TASK ▸
Using the data below, gather each line that includes the word "will".

BEGIN DATASET EXCERPTS

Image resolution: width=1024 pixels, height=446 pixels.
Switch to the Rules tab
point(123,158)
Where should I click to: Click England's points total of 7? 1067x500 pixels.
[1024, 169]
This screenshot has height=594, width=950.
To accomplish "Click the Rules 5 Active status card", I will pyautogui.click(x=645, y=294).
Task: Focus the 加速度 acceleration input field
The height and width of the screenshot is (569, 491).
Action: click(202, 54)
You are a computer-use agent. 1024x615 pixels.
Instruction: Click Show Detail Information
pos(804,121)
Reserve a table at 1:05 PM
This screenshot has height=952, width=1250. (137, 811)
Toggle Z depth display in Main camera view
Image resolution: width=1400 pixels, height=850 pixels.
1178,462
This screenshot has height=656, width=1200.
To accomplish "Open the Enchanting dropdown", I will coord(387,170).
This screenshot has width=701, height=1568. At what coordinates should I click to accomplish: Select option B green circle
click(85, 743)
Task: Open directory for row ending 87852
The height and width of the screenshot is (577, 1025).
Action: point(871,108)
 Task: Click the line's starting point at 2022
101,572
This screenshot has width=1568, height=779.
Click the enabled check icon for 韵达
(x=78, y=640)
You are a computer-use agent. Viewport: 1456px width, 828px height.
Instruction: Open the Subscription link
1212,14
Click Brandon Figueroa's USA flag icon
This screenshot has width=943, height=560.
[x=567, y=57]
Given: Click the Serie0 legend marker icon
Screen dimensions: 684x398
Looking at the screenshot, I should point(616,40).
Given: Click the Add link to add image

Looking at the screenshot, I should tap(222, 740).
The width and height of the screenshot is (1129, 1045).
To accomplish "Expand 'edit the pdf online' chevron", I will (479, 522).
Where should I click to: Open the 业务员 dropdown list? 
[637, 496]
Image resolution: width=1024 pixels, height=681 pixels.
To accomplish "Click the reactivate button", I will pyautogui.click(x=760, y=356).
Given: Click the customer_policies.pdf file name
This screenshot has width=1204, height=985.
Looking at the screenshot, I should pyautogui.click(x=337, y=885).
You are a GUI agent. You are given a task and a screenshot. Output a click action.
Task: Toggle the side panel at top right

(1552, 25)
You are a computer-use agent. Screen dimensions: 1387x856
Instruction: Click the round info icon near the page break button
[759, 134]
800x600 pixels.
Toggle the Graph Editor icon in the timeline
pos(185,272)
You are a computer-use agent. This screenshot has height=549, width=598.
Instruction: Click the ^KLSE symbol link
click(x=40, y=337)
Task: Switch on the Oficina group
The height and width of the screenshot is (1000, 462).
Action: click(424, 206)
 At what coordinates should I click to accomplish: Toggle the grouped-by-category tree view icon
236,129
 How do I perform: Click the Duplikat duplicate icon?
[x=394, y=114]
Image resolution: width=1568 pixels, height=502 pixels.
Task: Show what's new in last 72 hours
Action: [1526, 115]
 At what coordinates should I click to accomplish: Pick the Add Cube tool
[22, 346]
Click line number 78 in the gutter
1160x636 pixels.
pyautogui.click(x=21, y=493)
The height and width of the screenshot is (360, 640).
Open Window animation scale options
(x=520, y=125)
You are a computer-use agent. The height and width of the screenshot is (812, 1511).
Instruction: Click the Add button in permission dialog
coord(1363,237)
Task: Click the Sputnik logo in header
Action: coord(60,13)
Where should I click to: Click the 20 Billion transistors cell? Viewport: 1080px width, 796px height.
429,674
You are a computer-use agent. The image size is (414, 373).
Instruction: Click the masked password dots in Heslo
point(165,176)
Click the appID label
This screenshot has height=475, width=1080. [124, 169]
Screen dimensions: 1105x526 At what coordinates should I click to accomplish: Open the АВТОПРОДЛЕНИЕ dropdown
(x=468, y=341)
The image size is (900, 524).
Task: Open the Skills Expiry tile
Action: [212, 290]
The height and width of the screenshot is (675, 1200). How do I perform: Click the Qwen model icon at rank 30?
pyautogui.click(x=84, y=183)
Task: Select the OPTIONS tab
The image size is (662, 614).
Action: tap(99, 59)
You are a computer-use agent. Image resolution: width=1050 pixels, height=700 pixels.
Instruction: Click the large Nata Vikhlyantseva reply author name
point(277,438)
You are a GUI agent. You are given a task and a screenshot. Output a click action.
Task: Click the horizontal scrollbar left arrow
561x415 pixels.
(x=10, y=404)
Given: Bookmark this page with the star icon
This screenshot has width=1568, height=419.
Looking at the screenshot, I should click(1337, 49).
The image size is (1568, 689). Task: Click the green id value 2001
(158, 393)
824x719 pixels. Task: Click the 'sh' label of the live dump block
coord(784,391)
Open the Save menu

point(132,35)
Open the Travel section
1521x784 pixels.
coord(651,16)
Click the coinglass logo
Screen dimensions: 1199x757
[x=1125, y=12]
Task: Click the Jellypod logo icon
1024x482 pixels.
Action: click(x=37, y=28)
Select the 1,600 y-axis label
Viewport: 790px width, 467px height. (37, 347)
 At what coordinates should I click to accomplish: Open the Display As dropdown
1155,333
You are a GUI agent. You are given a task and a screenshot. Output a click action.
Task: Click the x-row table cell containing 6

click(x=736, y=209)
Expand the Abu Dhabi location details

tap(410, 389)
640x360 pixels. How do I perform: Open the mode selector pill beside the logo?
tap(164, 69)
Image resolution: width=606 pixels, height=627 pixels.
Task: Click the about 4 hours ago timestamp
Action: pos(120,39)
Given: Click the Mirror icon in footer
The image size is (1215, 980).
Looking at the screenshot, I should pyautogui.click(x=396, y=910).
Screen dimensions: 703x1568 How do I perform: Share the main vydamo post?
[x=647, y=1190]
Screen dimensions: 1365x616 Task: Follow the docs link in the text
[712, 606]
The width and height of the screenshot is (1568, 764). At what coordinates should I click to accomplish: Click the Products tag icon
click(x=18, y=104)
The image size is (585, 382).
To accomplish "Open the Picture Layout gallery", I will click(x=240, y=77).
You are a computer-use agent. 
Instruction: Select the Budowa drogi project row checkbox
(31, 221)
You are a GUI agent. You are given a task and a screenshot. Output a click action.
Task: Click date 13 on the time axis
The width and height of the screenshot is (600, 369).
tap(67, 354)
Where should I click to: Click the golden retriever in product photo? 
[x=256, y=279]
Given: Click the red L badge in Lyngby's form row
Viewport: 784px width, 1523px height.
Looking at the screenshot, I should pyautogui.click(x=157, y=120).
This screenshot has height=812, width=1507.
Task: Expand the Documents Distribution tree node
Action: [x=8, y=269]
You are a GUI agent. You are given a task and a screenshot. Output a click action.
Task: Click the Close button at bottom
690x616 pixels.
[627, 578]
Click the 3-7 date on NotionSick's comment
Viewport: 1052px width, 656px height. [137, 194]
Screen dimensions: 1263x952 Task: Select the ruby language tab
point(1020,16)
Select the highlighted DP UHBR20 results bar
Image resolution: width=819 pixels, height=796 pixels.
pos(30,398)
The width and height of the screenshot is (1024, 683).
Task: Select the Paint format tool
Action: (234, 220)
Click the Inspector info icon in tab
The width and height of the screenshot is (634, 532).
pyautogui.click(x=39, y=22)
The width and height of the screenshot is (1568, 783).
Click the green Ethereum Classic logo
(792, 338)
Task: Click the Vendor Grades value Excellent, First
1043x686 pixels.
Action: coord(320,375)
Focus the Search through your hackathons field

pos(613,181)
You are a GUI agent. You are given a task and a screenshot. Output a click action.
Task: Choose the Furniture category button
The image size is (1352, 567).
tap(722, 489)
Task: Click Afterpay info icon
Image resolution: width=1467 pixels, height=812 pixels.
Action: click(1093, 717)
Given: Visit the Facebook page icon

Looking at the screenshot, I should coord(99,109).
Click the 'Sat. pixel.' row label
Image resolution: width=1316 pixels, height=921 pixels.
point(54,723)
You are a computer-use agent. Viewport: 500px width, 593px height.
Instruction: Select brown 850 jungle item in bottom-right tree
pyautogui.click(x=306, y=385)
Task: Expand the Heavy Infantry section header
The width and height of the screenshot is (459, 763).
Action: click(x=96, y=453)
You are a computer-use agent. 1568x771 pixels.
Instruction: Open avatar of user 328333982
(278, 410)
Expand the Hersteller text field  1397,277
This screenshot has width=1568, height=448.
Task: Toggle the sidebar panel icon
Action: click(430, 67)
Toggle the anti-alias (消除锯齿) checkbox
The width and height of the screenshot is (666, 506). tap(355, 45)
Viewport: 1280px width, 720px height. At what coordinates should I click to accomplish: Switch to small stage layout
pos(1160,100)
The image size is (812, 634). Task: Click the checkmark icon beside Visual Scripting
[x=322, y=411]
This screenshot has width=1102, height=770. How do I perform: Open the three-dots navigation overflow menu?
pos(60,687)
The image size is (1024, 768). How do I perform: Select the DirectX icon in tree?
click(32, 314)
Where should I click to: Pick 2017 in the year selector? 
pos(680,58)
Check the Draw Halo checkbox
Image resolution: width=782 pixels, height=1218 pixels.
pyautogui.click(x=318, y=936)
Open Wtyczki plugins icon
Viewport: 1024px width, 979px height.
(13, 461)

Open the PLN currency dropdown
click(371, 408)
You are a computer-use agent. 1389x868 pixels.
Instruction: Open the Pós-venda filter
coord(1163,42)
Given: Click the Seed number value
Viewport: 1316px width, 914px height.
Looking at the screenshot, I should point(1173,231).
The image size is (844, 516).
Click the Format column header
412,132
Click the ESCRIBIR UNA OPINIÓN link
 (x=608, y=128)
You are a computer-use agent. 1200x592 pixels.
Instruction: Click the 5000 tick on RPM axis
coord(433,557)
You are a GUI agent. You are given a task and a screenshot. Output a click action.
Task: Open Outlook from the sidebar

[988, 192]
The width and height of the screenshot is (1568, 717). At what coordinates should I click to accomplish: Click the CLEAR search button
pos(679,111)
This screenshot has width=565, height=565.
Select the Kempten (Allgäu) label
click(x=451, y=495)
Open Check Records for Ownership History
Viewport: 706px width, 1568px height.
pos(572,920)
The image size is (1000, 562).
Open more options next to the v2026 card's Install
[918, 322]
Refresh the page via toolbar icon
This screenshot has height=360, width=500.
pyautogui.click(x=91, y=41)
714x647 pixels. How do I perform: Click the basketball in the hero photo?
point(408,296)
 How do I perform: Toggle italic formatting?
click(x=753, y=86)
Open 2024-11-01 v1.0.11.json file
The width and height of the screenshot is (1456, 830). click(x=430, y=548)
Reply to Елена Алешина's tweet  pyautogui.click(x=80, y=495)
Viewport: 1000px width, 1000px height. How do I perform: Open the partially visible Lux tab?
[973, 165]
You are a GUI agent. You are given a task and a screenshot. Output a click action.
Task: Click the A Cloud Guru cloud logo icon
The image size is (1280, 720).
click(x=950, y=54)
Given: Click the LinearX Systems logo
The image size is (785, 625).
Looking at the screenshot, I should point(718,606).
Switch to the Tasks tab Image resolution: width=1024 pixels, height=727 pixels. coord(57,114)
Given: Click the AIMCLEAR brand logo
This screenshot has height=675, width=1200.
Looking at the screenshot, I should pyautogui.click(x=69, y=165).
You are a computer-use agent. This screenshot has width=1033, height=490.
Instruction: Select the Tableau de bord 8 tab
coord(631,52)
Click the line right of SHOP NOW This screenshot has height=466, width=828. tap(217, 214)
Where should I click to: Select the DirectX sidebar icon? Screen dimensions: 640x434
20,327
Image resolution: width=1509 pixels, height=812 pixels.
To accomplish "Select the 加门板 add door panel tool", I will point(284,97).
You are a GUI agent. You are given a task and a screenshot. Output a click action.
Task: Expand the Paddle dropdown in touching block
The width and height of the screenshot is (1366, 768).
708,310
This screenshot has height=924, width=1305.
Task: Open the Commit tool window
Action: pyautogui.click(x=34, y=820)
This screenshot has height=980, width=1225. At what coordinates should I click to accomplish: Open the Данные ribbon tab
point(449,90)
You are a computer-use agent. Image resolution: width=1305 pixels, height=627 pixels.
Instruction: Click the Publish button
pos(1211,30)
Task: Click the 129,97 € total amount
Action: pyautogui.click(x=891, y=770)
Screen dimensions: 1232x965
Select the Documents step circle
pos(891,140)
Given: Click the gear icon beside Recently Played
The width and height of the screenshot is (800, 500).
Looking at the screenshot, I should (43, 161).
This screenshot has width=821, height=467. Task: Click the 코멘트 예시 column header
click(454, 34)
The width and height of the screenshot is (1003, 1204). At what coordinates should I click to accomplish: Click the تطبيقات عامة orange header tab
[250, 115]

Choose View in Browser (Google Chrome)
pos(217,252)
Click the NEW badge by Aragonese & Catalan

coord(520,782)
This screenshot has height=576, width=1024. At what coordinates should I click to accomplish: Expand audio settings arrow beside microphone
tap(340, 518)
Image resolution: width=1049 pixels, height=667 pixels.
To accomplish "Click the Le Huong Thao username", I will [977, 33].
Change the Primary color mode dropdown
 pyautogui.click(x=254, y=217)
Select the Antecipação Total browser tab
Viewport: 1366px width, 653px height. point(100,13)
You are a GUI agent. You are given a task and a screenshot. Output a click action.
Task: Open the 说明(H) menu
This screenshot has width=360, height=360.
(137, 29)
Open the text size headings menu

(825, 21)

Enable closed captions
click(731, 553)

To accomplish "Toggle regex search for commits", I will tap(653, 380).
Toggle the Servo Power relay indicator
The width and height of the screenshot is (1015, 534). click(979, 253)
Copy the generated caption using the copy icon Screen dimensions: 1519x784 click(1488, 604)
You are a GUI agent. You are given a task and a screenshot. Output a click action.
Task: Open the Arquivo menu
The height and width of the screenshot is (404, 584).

END DATASET EXCERPTS

SOLVED EXERCISE ▸
To accomplish "Click the Rules 5 Active status card", I will pyautogui.click(x=645, y=294).
To accomplish "Open the Enchanting dropdown", I will coord(387,170).
To accomplish "Expand 'edit the pdf online' chevron", I will (479, 522).
To accomplish "Click the reactivate button", I will pyautogui.click(x=760, y=356).
To accomplish "Open the Picture Layout gallery", I will click(x=240, y=77).
To accomplish "Select the 加门板 add door panel tool", I will point(284,97).
To accomplish "Click the Le Huong Thao username", I will [977, 33].
To accomplish "Toggle regex search for commits", I will tap(653, 380).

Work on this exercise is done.